Comparing $$x_4 = 0.65288736$$ and $$x_5 = 0.65288748$$, the first six decimal places are the same ($$0.652887$$). The value of $$f(x_5)$$ is very close to zero, confirming convergence to the required precision.

Thus, one solution is approximately $$0.652887$$.

**step4 Calculate the Second Root using Newton's Method**

We will now use the initial guess $$x_0 = -1.5$$ and apply the Newton's method iterative formula. We continue iterating until the result is accurate to six decimal places.
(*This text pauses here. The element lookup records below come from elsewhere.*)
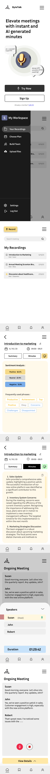Image resolution: width=50 pixels, height=774 pixels.
Task: Open Build Team from the sidebar
Action: tap(15, 144)
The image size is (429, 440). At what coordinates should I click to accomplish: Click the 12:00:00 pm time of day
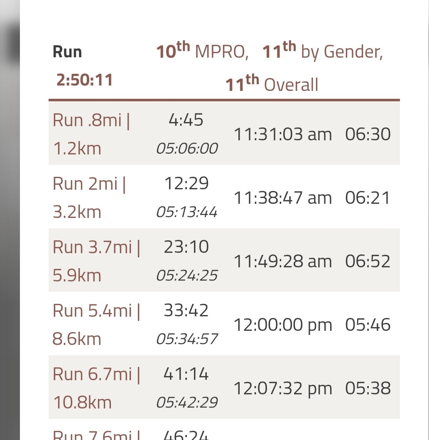click(283, 325)
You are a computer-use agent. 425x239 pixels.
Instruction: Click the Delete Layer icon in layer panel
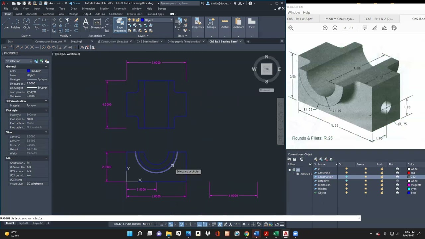coord(326,159)
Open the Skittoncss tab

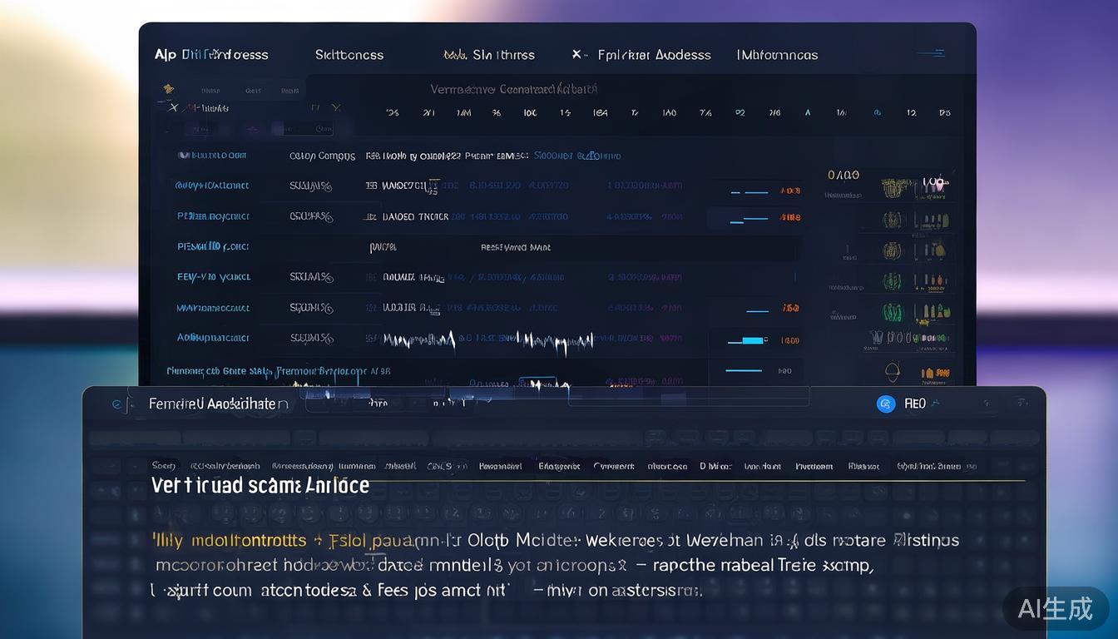[349, 55]
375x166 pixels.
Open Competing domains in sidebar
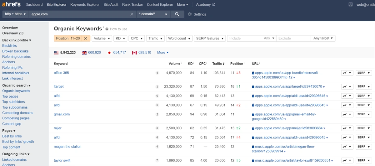pyautogui.click(x=18, y=113)
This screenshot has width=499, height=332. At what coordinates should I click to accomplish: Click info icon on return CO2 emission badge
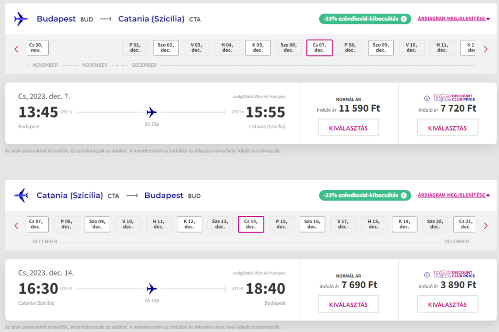coord(403,195)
$$x_{n+1} = x_n - \frac{f(x_n)}{f'(x_n)}$$

Iteration 1 ($$x_0 = -1.5$$):

$$f(-1.5) = 2^{-1.5} + (-1.5)^2 - 2 \approx 0.60355339$$

$$f'(-1.5) = 2^{-1.5} \ln(2) + 2(-1.5) \approx -2.75580001$$

$$x_1 = -1.5 - \frac{0.60355339}{-2.75580001} \approx -1.28098611$$

Iteration 2 ($$x_1 = -1.28098611$$):

$$f(-1.28098611) \approx 0.04871201$$

$$f'(-1.28098611) \approx -2.27925715$$

$$x_2 = -1.28098611 - \frac{0.04871201}{-2.27925715} \approx -1.25961460$$

Iteration 3 ($$x_2 = -1.25961460$$):

$$f(-1.25961460) \approx 0.00258075$$

$$f'(-1.25961460) \approx -2.23097093$$

$$x_3 = -1.25961460 - \frac{0.00258075}{-2.23097093} \approx -1.25845789$$

Iteration 4 ($$x_3 = -1.25845789$$):

$$f(-1.25845789) \approx 0.00014853$$

$$f'(-1.25845789) \approx -2.22832518$$

$$x_4 = -1.25845789 - \frac{0.00014853}{-2.22832518} \approx -1.25839123$$

Iteration 5 ($$x_4 = -1.25839123$$):

$$f(-1.25839123) \approx 0.00001010$$

$$f'(-1.25839123) \approx -2.22817379$$

$$x_5 = -1.25839123 - \frac{0.00001010}{-2.22817379} \approx -1.25838670$$

Iteration 6 ($$x_5 = -1.25838670$$):

$$f(-1.25838670) \approx -0.00000002$$

$$f'(-1.25838670) \approx -2.22816341$$

$$x_6 = -1.25838670 - \frac{-0.00000002}{-2.22816341} \approx -1.25838671$$

Comparing $$x_5 = -1.25838670$$ and $$x_6 = -1.25838671$$, the first six decimal places are the same ($$-1.258386$$). The value of $$f(x_6)$$ is extremely close to zero, confirming convergence to the required precision.

Thus, the second solution is approximately $$-1.258387$$.